If you have multiple children, adding “per stirpes” after your beneficiary designation tells the insurance company how to handle the payout if one of your children dies before you. Without per stirpes, a deceased child’s share typically goes to the surviving children. With per stirpes, a deceased child’s share passes down to that child’s own children (your grandchildren) instead.5National Association of Insurance Commissioners. Life Insurance Beneficiaries – Per Capita vs. Per Stirpes This distinction won’t matter for young children, but it becomes relevant as your family grows over the decades you hold the policy.
Your life insurance beneficiary designation is a contract between you and the insurance company, and it takes priority over anything your will says. If your will leaves everything to your children but your policy still names an ex-spouse, the ex-spouse gets the death benefit. The will is irrelevant. This is why updating your beneficiary form after major life events is just as important as updating your will.
The death benefit itself is almost always income-tax-free. Federal law excludes amounts received under a life insurance contract paid by reason of the insured’s death from the recipient’s gross income.6eCFR. 26 CFR 1.101-1 – Exclusion From Gross Income of Proceeds of Life Insurance This applies regardless of whether the beneficiary is a trust, a custodial account, or a guardian. Your child (or the entity managing money for your child) receives the full death benefit without owing income tax on it.
Tax issues arise after the money is received, not from the payout itself. Once the death benefit is invested, any interest, dividends, or capital gains it generates are taxable income. How that income gets taxed depends on which structure holds the money.
Investment income earned in a UGMA or UTMA account is subject to the “kiddie tax.” For 2026, the first $1,350 of a child’s unearned income is covered by the standard deduction and isn’t taxed. The next $1,350 is taxed at the child’s own rate (typically 10%). Any unearned income above $2,700 is taxed at the parent’s marginal rate, which is usually much higher.7Internal Revenue Service. Instructions for Form 8615 The kiddie tax applies to children under 18, and in some cases to full-time students under 24 who don’t provide more than half their own support.
Trusts that retain income (rather than distributing it to beneficiaries) face compressed tax brackets that reach the top rate quickly. For 2026, trust income hits the 37% bracket at just $16,000. By comparison, an individual doesn’t reach 37% until their income exceeds roughly $626,000.8Internal Revenue Service. 2026 Form 1041-ES This means a trust sitting on a large invested death benefit and retaining all the income will lose a significant chunk to taxes. Many trustees distribute income to the beneficiary (or the beneficiary’s guardian) each year so it’s taxed at the child’s lower rate instead. Your trust document should give the trustee flexibility to make these distributions.
A beneficiary designation you set when your child was born may not make sense when they’re 15. Review your designations after any major life change: birth of another child, divorce, death of a named custodian or trustee, or a significant change in your financial situation. If you named a custodian and that person is no longer someone you trust, update the form immediately. If your child develops a disability, you may need to replace a custodial account designation with a special needs trust.

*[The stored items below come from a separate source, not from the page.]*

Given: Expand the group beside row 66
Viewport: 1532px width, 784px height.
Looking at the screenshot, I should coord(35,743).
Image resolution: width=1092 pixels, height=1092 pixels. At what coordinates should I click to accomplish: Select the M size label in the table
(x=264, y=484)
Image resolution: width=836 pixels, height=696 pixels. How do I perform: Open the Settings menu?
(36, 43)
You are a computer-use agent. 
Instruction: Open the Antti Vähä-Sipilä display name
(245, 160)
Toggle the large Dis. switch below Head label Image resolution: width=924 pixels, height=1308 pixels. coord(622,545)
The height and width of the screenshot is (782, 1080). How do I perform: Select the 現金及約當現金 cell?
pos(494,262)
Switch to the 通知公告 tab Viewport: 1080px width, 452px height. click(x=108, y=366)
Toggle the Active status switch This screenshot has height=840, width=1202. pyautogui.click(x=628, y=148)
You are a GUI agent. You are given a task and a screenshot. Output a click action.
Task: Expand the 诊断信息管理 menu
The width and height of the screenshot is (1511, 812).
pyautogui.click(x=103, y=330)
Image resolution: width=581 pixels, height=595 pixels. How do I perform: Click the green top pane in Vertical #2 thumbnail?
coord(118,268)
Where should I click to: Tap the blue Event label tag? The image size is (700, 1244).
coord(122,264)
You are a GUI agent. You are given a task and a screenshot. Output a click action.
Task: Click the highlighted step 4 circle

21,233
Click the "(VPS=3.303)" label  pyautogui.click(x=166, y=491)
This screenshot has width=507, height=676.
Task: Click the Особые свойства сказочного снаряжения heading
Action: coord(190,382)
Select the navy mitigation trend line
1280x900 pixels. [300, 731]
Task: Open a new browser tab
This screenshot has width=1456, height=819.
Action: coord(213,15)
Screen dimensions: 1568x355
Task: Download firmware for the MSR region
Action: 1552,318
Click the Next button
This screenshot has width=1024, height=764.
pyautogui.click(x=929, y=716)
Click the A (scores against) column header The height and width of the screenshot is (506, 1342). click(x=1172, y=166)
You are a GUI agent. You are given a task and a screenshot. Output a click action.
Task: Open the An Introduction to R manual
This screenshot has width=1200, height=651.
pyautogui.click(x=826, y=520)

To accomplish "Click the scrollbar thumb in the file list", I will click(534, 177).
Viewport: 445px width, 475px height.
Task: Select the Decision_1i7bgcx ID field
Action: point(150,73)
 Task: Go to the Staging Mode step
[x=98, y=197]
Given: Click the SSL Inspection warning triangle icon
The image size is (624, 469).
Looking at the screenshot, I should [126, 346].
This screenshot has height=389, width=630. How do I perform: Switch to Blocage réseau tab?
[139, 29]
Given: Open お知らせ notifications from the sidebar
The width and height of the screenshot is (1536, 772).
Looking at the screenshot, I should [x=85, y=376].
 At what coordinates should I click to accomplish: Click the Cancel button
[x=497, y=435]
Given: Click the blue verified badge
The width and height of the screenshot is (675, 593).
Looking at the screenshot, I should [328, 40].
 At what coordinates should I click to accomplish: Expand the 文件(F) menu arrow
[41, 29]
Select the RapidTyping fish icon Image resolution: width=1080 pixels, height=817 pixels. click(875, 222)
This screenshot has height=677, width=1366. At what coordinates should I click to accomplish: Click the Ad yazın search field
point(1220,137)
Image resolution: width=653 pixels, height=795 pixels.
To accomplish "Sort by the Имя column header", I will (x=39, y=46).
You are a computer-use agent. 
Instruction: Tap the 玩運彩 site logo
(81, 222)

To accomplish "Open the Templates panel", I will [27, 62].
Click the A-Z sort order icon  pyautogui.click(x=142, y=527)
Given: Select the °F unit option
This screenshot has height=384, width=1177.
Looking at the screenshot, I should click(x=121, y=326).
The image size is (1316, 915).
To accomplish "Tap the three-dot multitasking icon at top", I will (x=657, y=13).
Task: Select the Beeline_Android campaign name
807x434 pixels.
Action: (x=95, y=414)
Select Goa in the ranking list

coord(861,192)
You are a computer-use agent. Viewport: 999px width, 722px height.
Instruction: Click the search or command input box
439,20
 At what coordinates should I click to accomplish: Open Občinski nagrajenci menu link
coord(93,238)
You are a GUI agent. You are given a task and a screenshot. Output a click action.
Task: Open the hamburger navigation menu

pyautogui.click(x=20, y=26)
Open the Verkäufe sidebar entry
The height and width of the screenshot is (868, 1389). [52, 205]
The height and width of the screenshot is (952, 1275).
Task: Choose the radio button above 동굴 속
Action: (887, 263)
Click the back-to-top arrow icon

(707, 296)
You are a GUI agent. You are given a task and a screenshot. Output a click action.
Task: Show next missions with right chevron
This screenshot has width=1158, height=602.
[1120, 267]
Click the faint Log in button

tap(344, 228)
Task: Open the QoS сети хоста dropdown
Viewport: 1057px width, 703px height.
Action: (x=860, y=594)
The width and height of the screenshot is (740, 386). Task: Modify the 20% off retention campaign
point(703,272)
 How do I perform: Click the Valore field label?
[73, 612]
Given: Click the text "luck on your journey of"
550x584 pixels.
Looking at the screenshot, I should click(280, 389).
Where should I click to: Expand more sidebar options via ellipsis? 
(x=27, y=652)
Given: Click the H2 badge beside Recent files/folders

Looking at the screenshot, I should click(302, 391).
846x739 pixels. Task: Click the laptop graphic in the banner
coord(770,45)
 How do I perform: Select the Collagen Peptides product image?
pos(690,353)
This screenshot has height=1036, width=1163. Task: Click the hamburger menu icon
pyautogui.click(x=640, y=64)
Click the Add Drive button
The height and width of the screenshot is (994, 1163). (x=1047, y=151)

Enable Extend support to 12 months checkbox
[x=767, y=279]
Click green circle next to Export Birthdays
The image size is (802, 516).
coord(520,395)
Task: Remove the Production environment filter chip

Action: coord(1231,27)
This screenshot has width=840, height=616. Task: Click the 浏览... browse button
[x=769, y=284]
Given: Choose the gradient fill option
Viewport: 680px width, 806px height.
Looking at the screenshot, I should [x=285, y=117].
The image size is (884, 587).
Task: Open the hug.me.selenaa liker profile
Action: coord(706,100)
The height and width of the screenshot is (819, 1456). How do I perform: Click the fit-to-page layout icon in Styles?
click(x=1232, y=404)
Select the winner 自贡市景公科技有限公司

As your child approaches adulthood, reconsider whether the structure still fits. A custodial account that terminates at 21 might be fine for a mature, financially responsible young adult but disastrous for one who isn’t ready. If you’re concerned, there may still be time to set up a trust and redirect the beneficiary designation before it matters. The form itself takes minutes to update. The consequences of not updating it can last decades.